1. **Finding Possible Zeros (Part a):** To figure out what "nice" (rational) numbers might make the function equal to zero, I looked at the last number in the function (which is 15) and the first number (which is 4).
* I listed all the numbers that can divide 15 (these are ±1, ±3, ±5, ±15). These are called the "factors" of 15.
* Then, I listed all the numbers that can divide 4 (these are ±1, ±2, ±4). These are the "factors" of 4.
* Then, I made fractions using every factor of 15 as the top part and every factor of 4 as the bottom part. This gave me a big list of possible rational zeros: ±1/1, ±3/1, ±5/1, ±15/1, ±1/2, ±3/2, ±5/2, ±15/2, ±1/4, ±3/4, ±5/4, ±15/4. That's a lot of numbers to check!

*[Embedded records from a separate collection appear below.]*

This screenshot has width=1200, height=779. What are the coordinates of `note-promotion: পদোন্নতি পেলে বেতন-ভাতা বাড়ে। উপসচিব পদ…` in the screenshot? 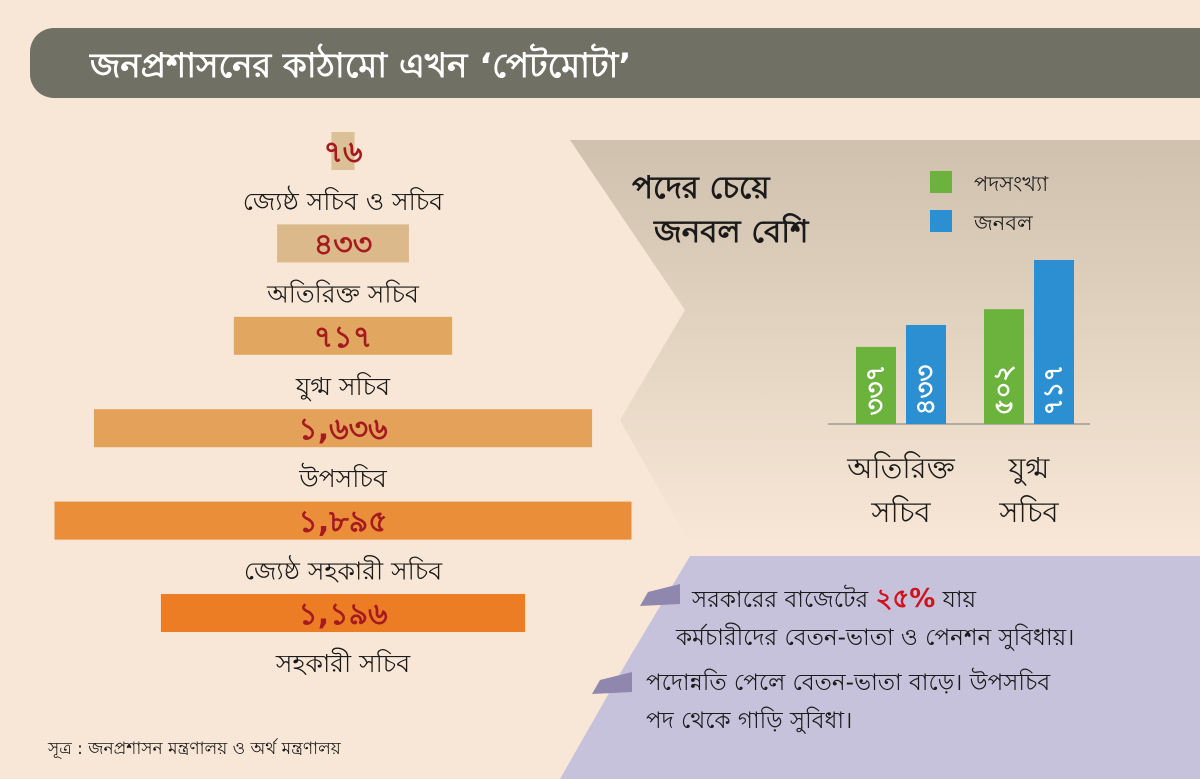 It's located at (834, 702).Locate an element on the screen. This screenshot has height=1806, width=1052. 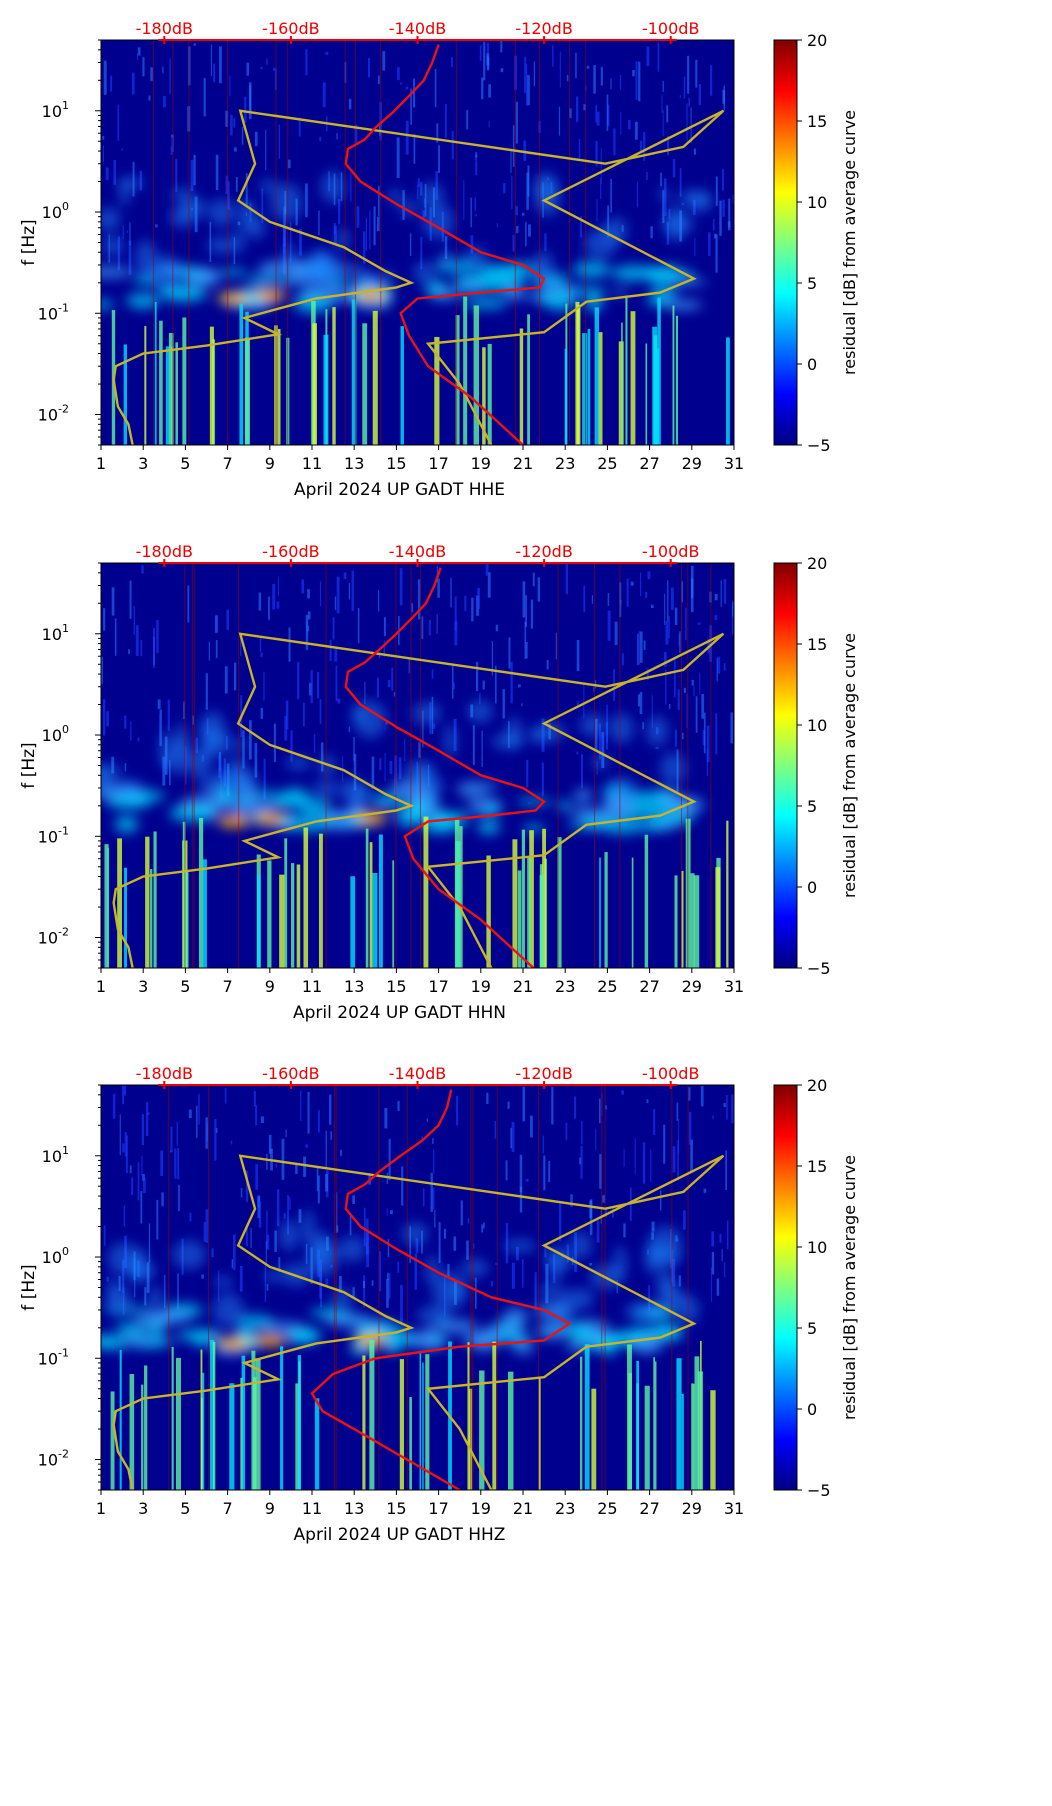
plot-background is located at coordinates (418, 1288).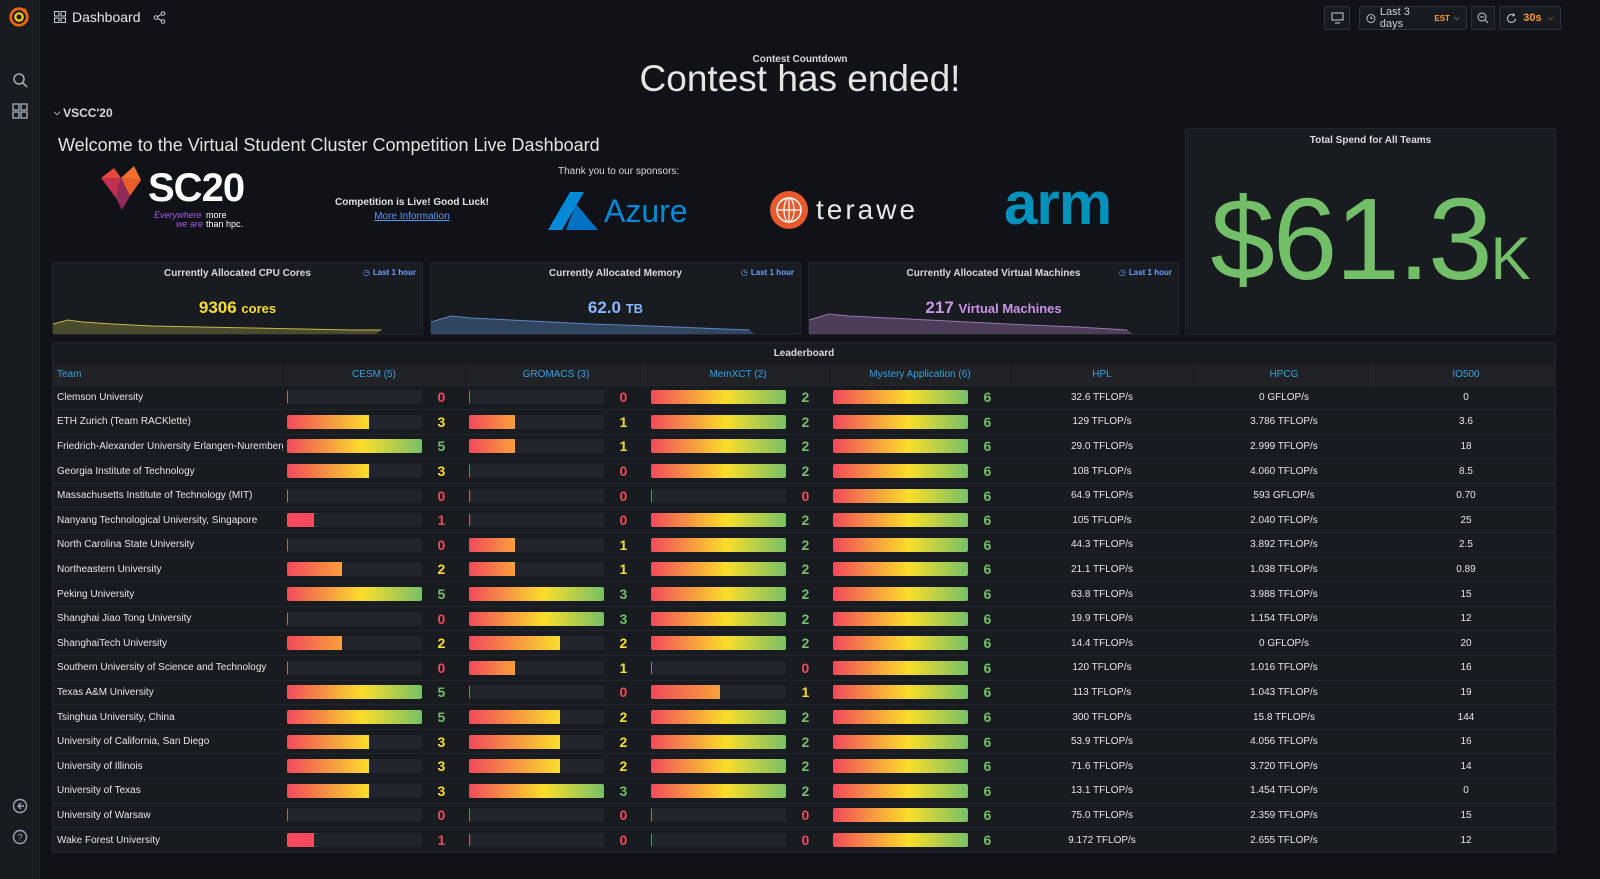 This screenshot has height=879, width=1600. Describe the element at coordinates (1102, 692) in the screenshot. I see `hpl-value: 113 TFLOP/s` at that location.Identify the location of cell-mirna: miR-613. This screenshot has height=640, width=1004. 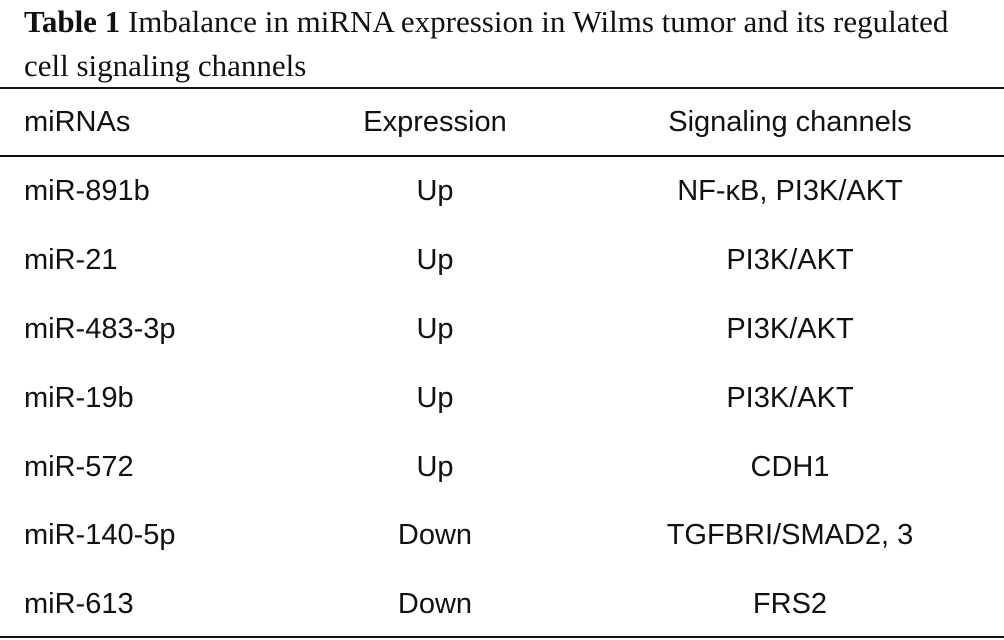
(79, 604).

2. **Sketching the Graph (Part b):** Since checking all those numbers would take forever, I thought about what the graph of this function might look like. I can plug in a few simple values to get an idea or use a graphing calculator (like the ones we use in class!).
* I tried putting x = -1 into the function: `f(-1) = 4(-1)³ - 12(-1)² - (-1) + 15 = -4 - 12 + 1 + 15 = 0`. Wow! This means x = -1 is definitely a zero! The graph crosses the x-axis at -1.
* I tried x = 1: `f(1) = 4(1)³ - 12(1)² - (1) + 15 = 4 - 12 - 1 + 15 = 6`.
* I tried x = 2: `f(2) = 4(2)³ - 12(2)² - (2) + 15 = 32 - 48 - 2 + 15 = -3`.
* Since f(1) is positive (6) and f(2) is negative (-3), the graph must cross the x-axis somewhere between 1 and 2.
* I tried x = 3: `f(3) = 4(3)³ - 12(3)² - (3) + 15 = 108 - 108 - 3 + 15 = 12`.
* Since f(2) is negative (-3) and f(3) is positive (12), the graph must cross the x-axis somewhere between 2 and 3.
* So, my sketch (or general idea of the graph) tells me there are zeros around -1, between 1 and 2, and between 2 and 3. This helps me ignore possible zeros like -3, 5, or numbers like -1/2, because the graph doesn't seem to cross the x-axis there.

3. **Determining All Real Zeros (Part c):**
* Since I found that x = -1 is a zero, it means that (x + 1) is like a building block (a factor) of my big function.
* I used a cool trick called "synthetic division" to divide my original function by (x + 1). It's a quick way to break down the polynomial.
```
-1 | 4 -12 -1 15
| -4 16 -15
-----------------
4 -16 15 0
```
* The numbers at the bottom (4, -16, 15) mean that after dividing, I'm left with a simpler function: `4x² - 16x + 15`.
* Now I need to find the zeros of this simpler function. It's a quadratic (because of the `x²`). I looked for two numbers that multiply to `4 * 15 = 60` and add up to `-16`. After trying some pairs, I found -6 and -10.
* So, I can break down `4x² - 16x + 15` like this:
`4x² - 10x - 6x + 15 = 0`
`2x(2x - 5) - 3(2x - 5) = 0` (I grouped terms and factored out common parts)
`(2x - 3)(2x - 5) = 0`
* For this to be true, either `2x - 3` has to be 0, or `2x - 5` has to be 0.
* If `2x - 3 = 0`, then `2x = 3`, so `x = 3/2` (which is 1.5). This fits my earlier guess that there's a zero between 1 and 2!
* If `2x - 5 = 0`, then `2x = 5`, so `x = 5/2` (which is 2.5). This fits my earlier guess that there's a zero between 2 and 3!
* So, the three real zeros are -1, 3/2, and 5/2.